# Spinner baits... round blades or willow leaf?



## waterfoul (May 18, 2005)

OK, so I'm starting to become a spinner bait believer. We caught our two biggest fish today at the Gander tournament on white spinners... but Martin is using a single round blade (he cut off the smaller of the two blades) and I was using a double willow leaf. Both baits were the same weight (don't remember as I threw mine off into deep water never to be seen again late in the day). 

So, I'm off to Gander Mountain in a little while to replace my spinnerbait as I have another tournament tomorrow and don't want to be without one. So which do you guys prefer? And what wieght?

'Foul


----------



## jigworm (Jan 10, 2003)

I usually throw 3/8 or 1/2 oz spinnerbaits. Double willow leaf when I'm fishing fast for active fish and a single colorado blade for slow rolling around structure like trees, stumps and dropoffs. I fish white or light colored baits in clear water and firetiger or black in stained water. I also change blade sizes based on how retreive speed and forage size. Small is for faster retreives, bigger for slower retreives.
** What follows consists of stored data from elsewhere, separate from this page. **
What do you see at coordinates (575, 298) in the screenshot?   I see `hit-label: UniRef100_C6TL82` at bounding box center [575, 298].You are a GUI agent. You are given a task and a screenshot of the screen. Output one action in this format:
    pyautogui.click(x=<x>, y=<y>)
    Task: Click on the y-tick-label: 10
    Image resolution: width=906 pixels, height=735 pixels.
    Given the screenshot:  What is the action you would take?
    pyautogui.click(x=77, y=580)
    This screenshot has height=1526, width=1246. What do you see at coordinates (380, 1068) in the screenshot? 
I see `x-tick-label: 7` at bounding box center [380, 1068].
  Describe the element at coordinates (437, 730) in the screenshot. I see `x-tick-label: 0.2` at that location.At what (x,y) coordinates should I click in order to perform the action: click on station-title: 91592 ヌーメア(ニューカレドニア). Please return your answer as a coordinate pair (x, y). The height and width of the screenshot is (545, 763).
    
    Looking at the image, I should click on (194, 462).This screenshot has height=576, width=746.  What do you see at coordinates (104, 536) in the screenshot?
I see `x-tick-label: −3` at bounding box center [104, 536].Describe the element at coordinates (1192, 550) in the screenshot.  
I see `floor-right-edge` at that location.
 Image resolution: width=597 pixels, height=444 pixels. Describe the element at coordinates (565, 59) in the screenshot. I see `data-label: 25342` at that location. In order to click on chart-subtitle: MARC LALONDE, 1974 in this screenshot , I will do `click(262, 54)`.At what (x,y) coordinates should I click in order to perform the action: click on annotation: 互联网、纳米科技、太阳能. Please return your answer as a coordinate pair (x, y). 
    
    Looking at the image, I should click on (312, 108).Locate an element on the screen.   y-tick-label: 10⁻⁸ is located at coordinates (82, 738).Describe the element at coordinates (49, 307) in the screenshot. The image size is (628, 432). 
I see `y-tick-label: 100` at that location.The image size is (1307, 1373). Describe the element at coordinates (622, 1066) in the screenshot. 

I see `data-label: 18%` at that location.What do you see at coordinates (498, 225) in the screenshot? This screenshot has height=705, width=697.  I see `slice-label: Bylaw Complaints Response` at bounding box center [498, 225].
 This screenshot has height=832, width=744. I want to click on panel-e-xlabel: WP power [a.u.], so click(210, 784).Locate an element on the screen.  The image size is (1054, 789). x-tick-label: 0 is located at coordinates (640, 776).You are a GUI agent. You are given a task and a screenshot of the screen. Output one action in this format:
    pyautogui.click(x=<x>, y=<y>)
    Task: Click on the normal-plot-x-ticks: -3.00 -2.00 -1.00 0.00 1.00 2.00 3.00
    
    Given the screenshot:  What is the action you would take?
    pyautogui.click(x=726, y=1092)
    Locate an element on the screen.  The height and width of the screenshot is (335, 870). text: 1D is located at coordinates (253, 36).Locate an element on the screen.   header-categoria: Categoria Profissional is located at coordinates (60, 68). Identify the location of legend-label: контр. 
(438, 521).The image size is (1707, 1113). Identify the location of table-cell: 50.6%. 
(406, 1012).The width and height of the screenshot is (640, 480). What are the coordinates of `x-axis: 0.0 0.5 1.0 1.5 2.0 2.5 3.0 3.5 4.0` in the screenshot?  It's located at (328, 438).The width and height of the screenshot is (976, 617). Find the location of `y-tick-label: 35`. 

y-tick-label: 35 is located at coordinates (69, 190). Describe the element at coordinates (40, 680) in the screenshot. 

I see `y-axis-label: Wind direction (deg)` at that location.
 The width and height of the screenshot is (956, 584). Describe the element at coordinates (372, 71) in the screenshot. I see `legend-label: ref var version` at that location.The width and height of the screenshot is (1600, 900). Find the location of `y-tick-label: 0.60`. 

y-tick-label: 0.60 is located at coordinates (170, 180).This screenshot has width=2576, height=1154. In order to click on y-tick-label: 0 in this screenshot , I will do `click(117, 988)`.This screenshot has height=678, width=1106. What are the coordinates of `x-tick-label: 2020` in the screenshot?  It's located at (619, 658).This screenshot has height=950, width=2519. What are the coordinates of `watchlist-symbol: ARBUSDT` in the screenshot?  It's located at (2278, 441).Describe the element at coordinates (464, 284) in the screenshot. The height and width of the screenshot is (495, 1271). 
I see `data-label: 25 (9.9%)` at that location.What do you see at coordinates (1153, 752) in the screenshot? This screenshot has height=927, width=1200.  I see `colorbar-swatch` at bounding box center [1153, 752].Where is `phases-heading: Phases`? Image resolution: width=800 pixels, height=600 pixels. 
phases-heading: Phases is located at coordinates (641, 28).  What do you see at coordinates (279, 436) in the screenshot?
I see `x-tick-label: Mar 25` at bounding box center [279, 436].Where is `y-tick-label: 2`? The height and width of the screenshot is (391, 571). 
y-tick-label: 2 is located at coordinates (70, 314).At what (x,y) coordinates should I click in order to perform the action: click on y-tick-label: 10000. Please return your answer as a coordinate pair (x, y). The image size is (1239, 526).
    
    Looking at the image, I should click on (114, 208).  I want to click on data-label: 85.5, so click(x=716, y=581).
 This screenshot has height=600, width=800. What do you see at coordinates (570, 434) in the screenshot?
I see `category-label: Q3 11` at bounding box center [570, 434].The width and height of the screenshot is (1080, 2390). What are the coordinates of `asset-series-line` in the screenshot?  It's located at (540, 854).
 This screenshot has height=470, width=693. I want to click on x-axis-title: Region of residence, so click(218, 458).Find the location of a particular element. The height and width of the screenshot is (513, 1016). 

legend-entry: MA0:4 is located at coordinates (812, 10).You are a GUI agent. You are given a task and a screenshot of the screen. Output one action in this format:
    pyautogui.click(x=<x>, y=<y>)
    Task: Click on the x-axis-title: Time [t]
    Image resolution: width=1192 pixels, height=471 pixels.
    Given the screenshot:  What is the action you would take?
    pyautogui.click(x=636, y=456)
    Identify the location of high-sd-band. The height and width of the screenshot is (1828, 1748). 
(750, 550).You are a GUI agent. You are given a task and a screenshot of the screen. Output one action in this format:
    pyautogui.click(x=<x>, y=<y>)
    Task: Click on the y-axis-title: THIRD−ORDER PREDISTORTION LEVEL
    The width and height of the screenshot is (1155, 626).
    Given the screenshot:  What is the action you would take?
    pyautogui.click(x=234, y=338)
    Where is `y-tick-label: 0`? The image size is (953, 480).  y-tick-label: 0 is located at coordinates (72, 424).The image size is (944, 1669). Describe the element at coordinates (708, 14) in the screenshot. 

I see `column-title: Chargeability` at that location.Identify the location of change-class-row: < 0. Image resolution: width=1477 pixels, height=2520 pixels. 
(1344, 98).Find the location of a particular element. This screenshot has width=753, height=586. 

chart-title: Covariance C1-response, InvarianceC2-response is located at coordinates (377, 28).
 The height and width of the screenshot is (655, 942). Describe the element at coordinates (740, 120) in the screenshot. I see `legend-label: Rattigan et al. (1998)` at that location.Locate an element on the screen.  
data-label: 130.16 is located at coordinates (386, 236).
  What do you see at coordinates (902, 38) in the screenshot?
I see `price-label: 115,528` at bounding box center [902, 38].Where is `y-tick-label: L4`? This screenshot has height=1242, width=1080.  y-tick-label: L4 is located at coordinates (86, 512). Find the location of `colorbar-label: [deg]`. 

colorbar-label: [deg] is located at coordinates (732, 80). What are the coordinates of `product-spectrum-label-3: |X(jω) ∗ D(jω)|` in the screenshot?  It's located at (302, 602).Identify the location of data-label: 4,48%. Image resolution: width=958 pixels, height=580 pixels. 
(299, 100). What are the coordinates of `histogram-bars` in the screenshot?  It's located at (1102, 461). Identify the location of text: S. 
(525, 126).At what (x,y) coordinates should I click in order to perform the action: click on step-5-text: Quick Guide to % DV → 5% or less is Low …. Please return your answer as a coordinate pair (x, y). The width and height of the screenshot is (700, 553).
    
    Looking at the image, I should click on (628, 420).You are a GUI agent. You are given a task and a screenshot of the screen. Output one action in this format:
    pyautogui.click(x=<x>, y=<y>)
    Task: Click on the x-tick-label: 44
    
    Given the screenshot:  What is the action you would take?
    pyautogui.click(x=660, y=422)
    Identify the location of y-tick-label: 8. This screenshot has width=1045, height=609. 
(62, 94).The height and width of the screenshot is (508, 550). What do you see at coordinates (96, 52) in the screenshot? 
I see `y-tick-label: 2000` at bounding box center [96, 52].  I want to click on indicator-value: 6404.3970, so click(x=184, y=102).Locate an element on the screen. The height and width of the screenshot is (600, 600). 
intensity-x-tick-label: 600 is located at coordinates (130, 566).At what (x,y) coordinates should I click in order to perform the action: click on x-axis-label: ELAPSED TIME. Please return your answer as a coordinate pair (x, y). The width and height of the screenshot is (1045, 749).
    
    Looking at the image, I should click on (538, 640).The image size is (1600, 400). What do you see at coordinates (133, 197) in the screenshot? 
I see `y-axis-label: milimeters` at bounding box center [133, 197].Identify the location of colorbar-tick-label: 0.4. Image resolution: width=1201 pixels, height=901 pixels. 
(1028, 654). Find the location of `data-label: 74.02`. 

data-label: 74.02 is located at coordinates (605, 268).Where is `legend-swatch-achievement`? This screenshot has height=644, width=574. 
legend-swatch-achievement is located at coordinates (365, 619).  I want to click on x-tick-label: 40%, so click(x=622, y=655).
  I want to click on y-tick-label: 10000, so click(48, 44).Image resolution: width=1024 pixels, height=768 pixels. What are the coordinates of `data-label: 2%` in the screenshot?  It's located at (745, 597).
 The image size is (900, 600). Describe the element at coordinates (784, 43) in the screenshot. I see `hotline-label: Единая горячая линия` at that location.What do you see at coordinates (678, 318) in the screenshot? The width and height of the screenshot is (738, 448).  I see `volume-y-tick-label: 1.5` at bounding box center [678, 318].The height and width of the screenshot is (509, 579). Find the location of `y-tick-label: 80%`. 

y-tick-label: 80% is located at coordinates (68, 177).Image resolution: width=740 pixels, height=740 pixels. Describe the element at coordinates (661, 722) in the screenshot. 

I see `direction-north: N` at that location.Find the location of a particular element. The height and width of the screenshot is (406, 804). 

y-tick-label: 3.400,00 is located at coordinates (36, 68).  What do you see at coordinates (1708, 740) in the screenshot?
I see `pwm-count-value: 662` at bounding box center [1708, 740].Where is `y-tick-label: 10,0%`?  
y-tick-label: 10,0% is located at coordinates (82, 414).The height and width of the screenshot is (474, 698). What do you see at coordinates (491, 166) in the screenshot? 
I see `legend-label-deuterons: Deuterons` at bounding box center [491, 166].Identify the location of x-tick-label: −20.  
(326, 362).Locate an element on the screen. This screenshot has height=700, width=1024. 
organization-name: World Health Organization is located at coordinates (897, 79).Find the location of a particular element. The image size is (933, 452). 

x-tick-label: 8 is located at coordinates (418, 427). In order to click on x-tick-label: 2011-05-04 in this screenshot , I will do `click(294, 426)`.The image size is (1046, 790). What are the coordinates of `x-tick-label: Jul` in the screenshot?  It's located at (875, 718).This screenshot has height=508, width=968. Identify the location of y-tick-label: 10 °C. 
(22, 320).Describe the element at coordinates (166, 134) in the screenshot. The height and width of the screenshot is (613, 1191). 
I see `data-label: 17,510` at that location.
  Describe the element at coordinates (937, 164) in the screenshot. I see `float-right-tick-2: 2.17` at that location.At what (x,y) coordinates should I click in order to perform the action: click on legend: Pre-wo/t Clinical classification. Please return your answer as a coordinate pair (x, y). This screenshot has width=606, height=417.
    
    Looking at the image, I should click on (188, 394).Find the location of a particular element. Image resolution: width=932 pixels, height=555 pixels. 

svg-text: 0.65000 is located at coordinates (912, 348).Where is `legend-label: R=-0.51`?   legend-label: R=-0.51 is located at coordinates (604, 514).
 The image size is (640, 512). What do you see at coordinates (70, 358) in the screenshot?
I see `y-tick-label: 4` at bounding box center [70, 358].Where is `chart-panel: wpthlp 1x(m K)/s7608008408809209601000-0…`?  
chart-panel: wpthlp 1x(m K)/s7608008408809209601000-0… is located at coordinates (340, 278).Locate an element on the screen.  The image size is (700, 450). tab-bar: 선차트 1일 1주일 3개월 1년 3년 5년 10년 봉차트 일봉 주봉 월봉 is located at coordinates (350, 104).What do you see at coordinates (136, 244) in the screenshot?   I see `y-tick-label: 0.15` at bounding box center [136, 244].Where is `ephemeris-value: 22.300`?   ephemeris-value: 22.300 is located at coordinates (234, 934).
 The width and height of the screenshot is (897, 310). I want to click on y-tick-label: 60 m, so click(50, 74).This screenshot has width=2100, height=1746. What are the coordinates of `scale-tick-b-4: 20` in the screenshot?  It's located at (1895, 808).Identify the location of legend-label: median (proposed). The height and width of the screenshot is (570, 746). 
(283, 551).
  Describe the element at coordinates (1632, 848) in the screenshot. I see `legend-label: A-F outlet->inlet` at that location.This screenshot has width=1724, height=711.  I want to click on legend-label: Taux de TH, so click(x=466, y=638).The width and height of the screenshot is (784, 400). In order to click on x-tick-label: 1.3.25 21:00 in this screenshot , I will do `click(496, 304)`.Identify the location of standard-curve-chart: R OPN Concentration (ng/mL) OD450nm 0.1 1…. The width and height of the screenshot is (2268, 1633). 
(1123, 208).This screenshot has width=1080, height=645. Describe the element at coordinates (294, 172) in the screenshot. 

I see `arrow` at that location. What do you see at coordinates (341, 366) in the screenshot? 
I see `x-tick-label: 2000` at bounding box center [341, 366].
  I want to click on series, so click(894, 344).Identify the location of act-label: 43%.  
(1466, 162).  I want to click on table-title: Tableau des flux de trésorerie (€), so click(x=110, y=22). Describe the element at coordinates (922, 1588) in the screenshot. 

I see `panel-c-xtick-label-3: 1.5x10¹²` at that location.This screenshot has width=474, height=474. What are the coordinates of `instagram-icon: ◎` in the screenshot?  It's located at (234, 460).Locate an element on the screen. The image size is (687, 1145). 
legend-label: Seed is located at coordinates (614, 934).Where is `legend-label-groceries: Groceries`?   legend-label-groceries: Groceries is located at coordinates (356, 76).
Hope this helps.


----------



## waterfoul (May 18, 2005)

Well, I just got back from Gander, picked up a double willow leaf 1/2 oz and a single colorado 3/8 oz, both white.


Any other opinions??


----------



## icefishermanmark (Mar 2, 2005)

General rule is, willow leafs for deeper water, because they move less water and fall faster. I'm not a big spinner guy, but prefer a bug willow leaf with a small colorado.


----------



## slowpoke (Jan 30, 2001)

jigworm said:


> I usually throw 3/8 or 1/2 oz spinnerbaits. Double willow leaf when I'm fishing fast for active fish and a single colorado blade for slow rolling around structure like trees, stumps and dropoffs. I fish white or light colored baits in clear water and firetiger or black in stained water. I also change blade sizes based on how retreive speed and forage size. Small is for faster retreives, bigger for slower retreives. Hope this helps.


Jigworm has it right.


----------



## HuRon (May 11, 2002)

Everythings' been said is right on. Gotta have both & different sizes/colors, too. Had a box at one time entirely devoted to spinner baits. 
The flash & vibration bring 'em in & the jig body seals the deal. The willow gives maximum flash with less vibration & the colorado gives the thump at slower speeds & less flash. And as already mentioned, blade size determines the ammount of each. Depends on what you're trying to achieve or the fish want, I guess. Sometimes you can kinda get both by having a willow main blade & colorado on the shaft, they're versatile that way. 
Another example of differences between the two is stopping the retreive & letting the lure fall down a breakline. The willow flutters down faster & the colorado helicopters down slower. 
Darn things get in your blood. Next you'll be buying different size/color blades, debating long arm vs short, ball bearing vs non on snap/swivels, trailers, making your own to save money. Its a downward spiral.


----------



## LittleMac (Jun 28, 2001)

This is not intended to disagree or differ from any post made so far in this thread....all the posts so far are good....

Generally in very clear or clear water, a double willow leaf blade in silver color is good.

In stained water.... a main blade of willow leaf design with a smaller colorado round blade in gold...

In murky waters, a large colorado (round) blade in copper color is good...

In general....white or white/chartreuse skirts are good..... 

Sometmes a white bladed bait works well, giving off less flash on the spin than silver, gold or copper......

For night fishing, a large black or red blade (colorado) may work well.

For smallmouth fishing, a small spinnerbait with a white or chartreuse lead head (body), twin silver willowleaf blades......remove the skirt entirely and replace with a smoke grub with silver glitter. Hope this helps, good fishing, Mac


----------



## FishMichv2 (Oct 18, 2004)

i agree with all of the posts, i think water clarity and temp are my two main determining factors. a couple things to add, a trailer hook is always a good idea, especially when using willow leaf blades because the bait is moving faster. also, red is a very good color to have, not entirely red but a few strands in the skirt. if i dont have any red, ill put a red trailer hook on. there are other types of blades as well. one is an indiana blade, a mix of the two, pretty much a colorado blade stretched out a little. my favorite combo for most michigan lakes would be 3/8oz. gold willow main with small colorado behind.


----------